Comprarono casa a Punta Perotti, Matarrese dovrà restituire il denaro agli acquirenti 

BARI  di Redazione AntennaSud 

 

Comprarono casa a Punta Perotti, che poi fu demolita. Ora il tribunale di Bari dà ragione a 14 ricorrenti e condanna la Sud Fondi società della famiglia Matarrese, a restituire le somme versate per l'acquisto delle case. I legali dei Matarrese annunciano: «Faremo ricorso».

 

Dopo dodici anni di attesa, finalmente una sentenza. E per di più una sentenza di restituzione delle somme pagate per l'acquisto di appartamenti poi demoliti. Parliamo del complesso residenziale Punta Perotti demolito nel 2006 dopo una lunga vicenda giudiziaria. Difesi dagli avvocati Fabrizio Lombardo Pijola e Giuseppe Tucci, 14 clienti a novembre scorso, hanno ottenuto tre sentenze di restituzione dal tribunale di Bari (giudice Antonio Ruffino) nei confronti della Sud Fondi, società della famiglia Matarrese principale azionista della lottizzazione più politicizzata di Bari. In pratica il via libera al restituzione di 3,2 milioni di euro relativa all'acquisto delle abitazioni, fatto più unico che raro in controversie simili, è dovuto al fatto che quegli appartamenti non potevano essere venduti. Molti ricorsi sono stati presentati chiedendo la risoluzione del contratto con risarcimento danni, ma non la restituzione delle somme, come avvenuto invece in questo caso.
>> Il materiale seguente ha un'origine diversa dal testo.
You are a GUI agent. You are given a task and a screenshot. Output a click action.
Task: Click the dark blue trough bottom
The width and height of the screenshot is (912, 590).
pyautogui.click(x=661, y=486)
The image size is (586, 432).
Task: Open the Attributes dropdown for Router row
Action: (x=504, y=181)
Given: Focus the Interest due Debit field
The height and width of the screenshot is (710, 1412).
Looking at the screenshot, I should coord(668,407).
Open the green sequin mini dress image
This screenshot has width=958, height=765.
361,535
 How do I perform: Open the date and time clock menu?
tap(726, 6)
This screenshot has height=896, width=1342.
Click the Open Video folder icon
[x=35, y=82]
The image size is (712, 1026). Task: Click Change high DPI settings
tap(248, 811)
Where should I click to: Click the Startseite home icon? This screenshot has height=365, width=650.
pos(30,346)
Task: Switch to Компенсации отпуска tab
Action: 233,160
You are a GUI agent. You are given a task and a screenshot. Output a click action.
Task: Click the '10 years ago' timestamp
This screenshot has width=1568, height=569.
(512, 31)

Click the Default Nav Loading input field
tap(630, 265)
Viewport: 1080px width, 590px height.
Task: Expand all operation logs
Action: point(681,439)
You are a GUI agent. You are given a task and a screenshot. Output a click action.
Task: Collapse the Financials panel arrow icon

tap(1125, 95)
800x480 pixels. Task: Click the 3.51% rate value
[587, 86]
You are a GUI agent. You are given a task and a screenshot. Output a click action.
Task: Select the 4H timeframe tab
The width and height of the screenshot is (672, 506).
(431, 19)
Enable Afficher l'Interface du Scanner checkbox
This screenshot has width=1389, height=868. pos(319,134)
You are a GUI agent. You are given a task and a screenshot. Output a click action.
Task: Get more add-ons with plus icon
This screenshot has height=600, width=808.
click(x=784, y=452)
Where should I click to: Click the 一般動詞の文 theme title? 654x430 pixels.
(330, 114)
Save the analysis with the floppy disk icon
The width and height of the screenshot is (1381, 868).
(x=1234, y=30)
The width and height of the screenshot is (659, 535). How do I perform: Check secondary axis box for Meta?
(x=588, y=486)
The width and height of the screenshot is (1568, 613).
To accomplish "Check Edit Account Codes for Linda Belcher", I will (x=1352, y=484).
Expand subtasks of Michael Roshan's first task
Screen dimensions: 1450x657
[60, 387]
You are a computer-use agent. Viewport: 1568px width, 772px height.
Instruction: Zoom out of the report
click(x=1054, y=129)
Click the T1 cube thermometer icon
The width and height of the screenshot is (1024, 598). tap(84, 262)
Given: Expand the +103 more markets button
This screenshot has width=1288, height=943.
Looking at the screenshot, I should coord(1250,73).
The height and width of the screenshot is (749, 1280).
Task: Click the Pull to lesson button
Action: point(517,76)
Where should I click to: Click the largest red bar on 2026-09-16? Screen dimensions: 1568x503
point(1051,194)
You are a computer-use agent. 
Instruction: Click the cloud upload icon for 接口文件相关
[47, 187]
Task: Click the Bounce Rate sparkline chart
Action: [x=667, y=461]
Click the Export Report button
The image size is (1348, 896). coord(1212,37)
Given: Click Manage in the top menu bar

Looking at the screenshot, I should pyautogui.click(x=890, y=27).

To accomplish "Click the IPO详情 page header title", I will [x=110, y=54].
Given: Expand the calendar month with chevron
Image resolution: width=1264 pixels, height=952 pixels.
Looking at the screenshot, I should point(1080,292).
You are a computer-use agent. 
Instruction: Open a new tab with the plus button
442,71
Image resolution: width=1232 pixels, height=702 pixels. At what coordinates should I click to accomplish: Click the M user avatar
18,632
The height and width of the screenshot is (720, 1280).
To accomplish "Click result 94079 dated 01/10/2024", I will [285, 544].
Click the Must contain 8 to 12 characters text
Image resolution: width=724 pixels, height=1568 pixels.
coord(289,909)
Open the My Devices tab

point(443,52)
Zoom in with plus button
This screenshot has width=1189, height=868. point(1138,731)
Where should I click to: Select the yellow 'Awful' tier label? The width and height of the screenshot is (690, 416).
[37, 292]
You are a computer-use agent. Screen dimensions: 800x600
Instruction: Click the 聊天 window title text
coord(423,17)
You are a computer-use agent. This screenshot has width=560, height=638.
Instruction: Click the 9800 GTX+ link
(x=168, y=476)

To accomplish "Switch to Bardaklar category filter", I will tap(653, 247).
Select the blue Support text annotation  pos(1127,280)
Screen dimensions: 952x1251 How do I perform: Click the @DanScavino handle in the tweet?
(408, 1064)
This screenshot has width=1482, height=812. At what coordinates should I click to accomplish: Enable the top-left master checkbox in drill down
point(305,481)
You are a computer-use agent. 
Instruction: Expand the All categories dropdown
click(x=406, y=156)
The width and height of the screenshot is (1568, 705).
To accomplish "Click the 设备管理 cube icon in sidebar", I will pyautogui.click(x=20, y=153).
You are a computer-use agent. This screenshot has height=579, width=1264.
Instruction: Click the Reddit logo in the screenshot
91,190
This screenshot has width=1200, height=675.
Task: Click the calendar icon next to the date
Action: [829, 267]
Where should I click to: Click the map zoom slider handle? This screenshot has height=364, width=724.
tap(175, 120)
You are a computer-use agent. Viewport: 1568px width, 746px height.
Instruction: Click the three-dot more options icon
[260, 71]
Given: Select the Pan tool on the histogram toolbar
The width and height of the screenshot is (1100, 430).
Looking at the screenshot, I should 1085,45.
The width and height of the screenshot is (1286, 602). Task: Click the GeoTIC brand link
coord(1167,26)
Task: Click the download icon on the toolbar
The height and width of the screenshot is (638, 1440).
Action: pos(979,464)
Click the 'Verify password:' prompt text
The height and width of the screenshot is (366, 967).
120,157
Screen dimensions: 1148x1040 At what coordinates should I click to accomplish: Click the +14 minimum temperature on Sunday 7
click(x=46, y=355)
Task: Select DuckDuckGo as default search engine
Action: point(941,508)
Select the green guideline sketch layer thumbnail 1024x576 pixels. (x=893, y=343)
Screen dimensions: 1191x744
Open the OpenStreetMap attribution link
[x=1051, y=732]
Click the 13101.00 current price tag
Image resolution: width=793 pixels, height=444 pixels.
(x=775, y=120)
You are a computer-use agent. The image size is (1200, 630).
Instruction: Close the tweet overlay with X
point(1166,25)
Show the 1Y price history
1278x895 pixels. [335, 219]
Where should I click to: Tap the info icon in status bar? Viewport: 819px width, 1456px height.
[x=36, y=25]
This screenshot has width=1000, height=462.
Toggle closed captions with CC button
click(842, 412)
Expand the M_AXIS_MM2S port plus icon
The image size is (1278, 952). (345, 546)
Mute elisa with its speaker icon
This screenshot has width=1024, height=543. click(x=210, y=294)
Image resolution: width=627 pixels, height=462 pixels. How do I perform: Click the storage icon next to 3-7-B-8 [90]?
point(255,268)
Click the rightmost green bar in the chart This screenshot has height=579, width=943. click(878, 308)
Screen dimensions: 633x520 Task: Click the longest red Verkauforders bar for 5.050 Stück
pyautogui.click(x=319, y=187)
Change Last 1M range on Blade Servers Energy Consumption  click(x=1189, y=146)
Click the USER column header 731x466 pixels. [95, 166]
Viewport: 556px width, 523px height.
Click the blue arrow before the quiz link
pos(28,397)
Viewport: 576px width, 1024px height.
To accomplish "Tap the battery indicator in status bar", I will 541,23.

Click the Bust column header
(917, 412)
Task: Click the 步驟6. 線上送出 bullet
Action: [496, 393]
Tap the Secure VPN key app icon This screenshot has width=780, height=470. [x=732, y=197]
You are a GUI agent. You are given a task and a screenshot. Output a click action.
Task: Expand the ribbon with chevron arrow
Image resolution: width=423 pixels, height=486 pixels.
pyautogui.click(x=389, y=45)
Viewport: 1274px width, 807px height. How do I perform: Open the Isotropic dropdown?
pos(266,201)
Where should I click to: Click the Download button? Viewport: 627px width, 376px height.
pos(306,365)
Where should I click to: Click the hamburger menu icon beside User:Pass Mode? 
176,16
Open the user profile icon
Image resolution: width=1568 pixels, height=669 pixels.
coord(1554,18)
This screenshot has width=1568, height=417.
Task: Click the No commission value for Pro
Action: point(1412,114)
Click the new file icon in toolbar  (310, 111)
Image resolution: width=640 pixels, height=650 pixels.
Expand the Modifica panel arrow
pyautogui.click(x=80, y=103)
Lo Stato nel 2013 pagò 37 milioni alla Sud Fondi a titolo di risarcimento per la sentenza di condanna inflitta dalla Cedu all’Italia: su 2,9 milioni scattò il sequestro conservativo e i legali dei ricorrenti hanno fatto richiesta di per il pagamento al tribunale di Roma (le risorse sono state trattenute in sede ministeriale). «Tengo a precisare — spiega l’avvocato Vincenzo Chionna che con il collega Michele Lobuono difende la Sud Fondi — che il giudice ha respinto la domanda di risarcimento perché l’impresa non è responsabile dell’inadempimento del contratto e comunque siamo pronti a presentare ricorso». Tra l'altro i Matarrese hanno ottenuto la restituzione dell’area, contano di tornare a costruire con edifici più bassi e integrati nell’agglomerato urbano. vedremo come andrà a finire.